Just before England settled down to a few days of shooting fish in a barrel at Trent Bridge against a Zimbabwe team who would struggle to win the Lancashire League, head coach Brendon McCullum gave his players a lesson in rhetoric. “We have got to be a bit smarter with some of our comments,” he said. Otherwise, there was a risk that the team would “lose touch with the English people”. This is an echo of remarks made last March by the director of cricket Rob Key recently that the players need to “stop talking rubbish”.
And, indeed, they have been prone to talk rubbish. Mark Wood has admitted that the players can be “a bit dumb”. Perhaps the worst example was Ben Duckett’s baffling claim just before the Champions Trophy that England losing 3-0 in the preceding series in India did not matter if they went on to win the tournament, which they promptly didn’t. Harry Brook can also be relied upon to say it is all going swimmingly when they are eight down for 120.
The England team’s unwarranted positive messages remind me of a story told by the former Tory MP Nicholas Soames about campaigning in Sussex. He knocked on a man’s door to be greeted with the tirade: “If you were the last man standing in politics Soames, I’d tear up my ballot paper and leave the country.” Soames pondered for a moment and replied: “I’ll put you down as a don’t know.”
So McCullum is diagnosing a real problem, and he is also touching on a profound point with his fear that the team lack a connection with the public. Some teams create an umbilical connection to their fans. Liverpool under Jürgen Klopp, the Manchester United of Scholes, Giggs, Beckham and the Nevilles, Unai Emery’s Aston Villa, the Australian side of Warne and McGrath, the past West Indies teams thrashing England at The Oval. Gareth Southgate created such a connection between his team and the England fans that James Graham wrote a play about him. It is hard to imagine anyone troubling the National Theatre with a whimsically reflective play about Bazball.
England remain a team who are strangely hard to love, even when they are exciting and full of adventure. They do always seem cold and a bit sure of themselves. McCullum is wrong, though, in where he lays the blame. Duckett, Brook and Wood can be a bit dumb, but they are only the messengers. When the players talk rubbish they are only mimicking the management rubbish they hear. For example, we have heard too often that this England team just want to entertain, so it was good to hear McCullum say that he wants to forge a connection with the public by winning. This is sport, not vaudeville.
If you soak a team in therapy-speak at all times, don’t be surprised if you sometimes sound ridiculous
When Key was heard saying, in justification of some strange selections, that “we are not so much looking at statistics” he is talking prime rubbish. “Statistics” are, after all, just the number of runs scored divided by the number of dismissals. It sounds rather daft to say “we’re not so much interested in runs and wickets” but that’s what Key was saying, did he but know it.

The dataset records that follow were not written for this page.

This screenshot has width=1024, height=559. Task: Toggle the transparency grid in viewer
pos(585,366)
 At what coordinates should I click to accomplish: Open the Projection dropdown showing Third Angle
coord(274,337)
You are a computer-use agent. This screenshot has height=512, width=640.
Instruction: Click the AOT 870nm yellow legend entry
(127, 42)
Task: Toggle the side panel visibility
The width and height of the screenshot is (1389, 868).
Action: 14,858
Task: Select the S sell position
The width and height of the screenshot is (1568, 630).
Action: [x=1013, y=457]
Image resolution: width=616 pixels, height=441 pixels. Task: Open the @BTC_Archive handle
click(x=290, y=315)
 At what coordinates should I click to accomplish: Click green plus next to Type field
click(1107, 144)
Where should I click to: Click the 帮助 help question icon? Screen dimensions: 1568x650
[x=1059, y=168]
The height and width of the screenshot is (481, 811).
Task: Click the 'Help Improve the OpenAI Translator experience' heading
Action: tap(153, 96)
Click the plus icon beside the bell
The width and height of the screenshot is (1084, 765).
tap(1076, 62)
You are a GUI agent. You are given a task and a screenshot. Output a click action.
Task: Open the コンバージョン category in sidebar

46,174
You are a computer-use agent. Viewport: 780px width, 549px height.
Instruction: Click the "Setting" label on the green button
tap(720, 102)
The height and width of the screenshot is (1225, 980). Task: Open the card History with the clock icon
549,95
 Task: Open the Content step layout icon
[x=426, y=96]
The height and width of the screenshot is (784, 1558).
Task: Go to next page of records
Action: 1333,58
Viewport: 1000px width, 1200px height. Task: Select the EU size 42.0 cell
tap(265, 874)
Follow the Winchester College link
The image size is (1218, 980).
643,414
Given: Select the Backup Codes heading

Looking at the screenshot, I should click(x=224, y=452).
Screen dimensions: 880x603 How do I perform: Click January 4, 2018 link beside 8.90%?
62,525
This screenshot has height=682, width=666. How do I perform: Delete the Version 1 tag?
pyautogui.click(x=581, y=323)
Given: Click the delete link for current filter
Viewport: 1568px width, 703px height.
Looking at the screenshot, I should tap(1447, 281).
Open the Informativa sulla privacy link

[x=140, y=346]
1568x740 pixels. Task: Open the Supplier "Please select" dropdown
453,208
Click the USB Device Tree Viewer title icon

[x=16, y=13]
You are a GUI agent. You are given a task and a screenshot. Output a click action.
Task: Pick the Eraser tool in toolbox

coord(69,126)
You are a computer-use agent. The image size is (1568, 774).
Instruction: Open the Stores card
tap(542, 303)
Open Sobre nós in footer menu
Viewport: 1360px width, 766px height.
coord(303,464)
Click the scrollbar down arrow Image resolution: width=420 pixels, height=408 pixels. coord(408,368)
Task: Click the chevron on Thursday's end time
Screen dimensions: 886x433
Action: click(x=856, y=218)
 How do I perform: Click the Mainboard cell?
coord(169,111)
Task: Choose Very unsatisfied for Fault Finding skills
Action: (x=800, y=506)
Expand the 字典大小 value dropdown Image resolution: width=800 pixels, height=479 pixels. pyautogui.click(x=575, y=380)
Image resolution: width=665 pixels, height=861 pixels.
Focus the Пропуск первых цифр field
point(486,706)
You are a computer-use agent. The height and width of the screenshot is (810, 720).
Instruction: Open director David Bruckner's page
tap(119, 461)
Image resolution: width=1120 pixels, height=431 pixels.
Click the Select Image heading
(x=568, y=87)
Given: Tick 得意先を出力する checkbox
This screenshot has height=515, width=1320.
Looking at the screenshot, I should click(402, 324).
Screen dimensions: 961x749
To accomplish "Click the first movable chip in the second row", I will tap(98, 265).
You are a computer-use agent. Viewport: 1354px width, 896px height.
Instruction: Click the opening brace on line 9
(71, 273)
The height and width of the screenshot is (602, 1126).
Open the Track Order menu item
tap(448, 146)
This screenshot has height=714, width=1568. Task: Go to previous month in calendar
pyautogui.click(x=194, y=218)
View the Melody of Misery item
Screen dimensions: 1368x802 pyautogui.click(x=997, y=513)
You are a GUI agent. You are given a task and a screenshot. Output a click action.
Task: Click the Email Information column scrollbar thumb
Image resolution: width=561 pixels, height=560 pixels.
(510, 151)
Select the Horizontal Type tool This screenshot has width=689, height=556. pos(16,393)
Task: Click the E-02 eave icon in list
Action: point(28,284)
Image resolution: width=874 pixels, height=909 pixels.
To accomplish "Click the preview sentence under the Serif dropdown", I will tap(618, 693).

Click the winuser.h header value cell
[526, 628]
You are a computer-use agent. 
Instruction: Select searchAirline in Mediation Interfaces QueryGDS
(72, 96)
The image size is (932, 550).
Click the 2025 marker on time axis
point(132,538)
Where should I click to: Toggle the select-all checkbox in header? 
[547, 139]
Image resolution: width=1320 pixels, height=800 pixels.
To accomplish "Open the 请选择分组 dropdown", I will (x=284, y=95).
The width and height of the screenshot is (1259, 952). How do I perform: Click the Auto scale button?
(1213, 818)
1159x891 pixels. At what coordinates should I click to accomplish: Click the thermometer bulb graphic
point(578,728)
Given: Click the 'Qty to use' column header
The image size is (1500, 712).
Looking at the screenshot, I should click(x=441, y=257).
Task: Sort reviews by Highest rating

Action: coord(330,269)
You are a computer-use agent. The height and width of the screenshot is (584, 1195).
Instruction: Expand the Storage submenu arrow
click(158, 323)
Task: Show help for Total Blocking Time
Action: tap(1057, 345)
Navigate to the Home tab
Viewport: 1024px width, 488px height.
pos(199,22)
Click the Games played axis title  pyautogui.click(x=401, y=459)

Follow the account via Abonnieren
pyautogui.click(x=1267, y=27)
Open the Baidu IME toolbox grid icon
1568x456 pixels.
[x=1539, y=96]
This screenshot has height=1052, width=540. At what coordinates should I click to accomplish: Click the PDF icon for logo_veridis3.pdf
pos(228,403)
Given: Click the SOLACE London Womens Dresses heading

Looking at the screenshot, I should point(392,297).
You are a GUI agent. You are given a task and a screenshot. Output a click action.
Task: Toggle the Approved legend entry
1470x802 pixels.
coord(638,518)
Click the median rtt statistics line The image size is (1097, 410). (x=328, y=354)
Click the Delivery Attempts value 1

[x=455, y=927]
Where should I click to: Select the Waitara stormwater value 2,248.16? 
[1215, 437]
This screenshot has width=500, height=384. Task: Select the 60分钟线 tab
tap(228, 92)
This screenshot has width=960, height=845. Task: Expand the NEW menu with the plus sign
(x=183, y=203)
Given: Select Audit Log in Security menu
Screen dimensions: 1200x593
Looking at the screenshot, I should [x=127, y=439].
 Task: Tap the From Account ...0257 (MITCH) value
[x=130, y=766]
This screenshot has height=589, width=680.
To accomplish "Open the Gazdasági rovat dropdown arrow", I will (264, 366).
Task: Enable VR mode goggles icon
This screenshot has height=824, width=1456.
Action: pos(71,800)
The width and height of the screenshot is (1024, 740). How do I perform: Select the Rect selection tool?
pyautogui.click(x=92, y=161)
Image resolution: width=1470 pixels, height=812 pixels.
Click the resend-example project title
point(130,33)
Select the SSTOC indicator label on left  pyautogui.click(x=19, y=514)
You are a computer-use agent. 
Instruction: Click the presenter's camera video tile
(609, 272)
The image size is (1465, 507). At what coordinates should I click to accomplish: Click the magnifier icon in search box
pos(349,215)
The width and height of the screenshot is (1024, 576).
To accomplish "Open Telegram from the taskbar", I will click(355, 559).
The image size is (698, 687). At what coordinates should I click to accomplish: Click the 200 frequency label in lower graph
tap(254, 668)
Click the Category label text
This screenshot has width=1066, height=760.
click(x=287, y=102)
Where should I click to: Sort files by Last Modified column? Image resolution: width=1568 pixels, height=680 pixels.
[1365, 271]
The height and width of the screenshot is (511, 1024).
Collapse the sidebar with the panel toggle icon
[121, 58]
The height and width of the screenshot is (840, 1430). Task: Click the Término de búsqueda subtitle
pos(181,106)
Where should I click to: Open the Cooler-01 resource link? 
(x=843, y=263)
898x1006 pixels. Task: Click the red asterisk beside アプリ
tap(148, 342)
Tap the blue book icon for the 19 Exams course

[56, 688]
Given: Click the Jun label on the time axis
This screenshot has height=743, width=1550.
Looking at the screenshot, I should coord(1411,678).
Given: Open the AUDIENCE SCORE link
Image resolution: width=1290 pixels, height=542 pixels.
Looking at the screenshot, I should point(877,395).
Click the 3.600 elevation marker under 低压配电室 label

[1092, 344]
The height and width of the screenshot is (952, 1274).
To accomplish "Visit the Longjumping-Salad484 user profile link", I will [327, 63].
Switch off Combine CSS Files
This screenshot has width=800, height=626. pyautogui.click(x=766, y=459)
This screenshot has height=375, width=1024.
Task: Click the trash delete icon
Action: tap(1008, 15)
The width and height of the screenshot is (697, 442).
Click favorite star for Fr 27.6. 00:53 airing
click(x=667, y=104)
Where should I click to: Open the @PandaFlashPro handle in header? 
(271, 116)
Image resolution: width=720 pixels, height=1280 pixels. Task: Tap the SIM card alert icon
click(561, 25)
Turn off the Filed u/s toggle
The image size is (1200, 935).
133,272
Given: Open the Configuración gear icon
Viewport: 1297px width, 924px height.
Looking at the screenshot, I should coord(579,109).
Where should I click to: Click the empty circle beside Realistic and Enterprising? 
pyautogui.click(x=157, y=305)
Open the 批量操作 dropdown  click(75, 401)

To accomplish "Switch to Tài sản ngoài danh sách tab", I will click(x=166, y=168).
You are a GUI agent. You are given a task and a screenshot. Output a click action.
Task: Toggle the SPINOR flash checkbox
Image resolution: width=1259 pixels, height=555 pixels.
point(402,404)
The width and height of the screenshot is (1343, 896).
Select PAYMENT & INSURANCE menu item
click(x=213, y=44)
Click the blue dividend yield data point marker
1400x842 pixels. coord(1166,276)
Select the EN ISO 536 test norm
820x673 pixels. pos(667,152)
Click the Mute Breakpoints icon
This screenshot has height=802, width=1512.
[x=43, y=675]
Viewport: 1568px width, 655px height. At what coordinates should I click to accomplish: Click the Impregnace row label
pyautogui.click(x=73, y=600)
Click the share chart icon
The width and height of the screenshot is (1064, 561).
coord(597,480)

In George Eliot’s great novel Middlemarch, Edward Causabon wastes his life in the search for a total explanation of anything and everything which he calls “The Key To All Mythologies”. I often think of Mr Causabon when I hear the managing director of English cricket. He will be the lead character in my forthcoming novel Out In The Middlemarch, in which the head honchos of English cricket talk dazzling nonsense which convinces nobody but themselves.
So it’s more than a bit rich for Key and McCullum to upbraid the players for talking rubbish. They have been running a regime in which rubbish has been the communications diet. If you soak a team in therapy-speak and demand a positive happy-clappy message at all times, don’t be surprised if sometimes you sound ridiculous.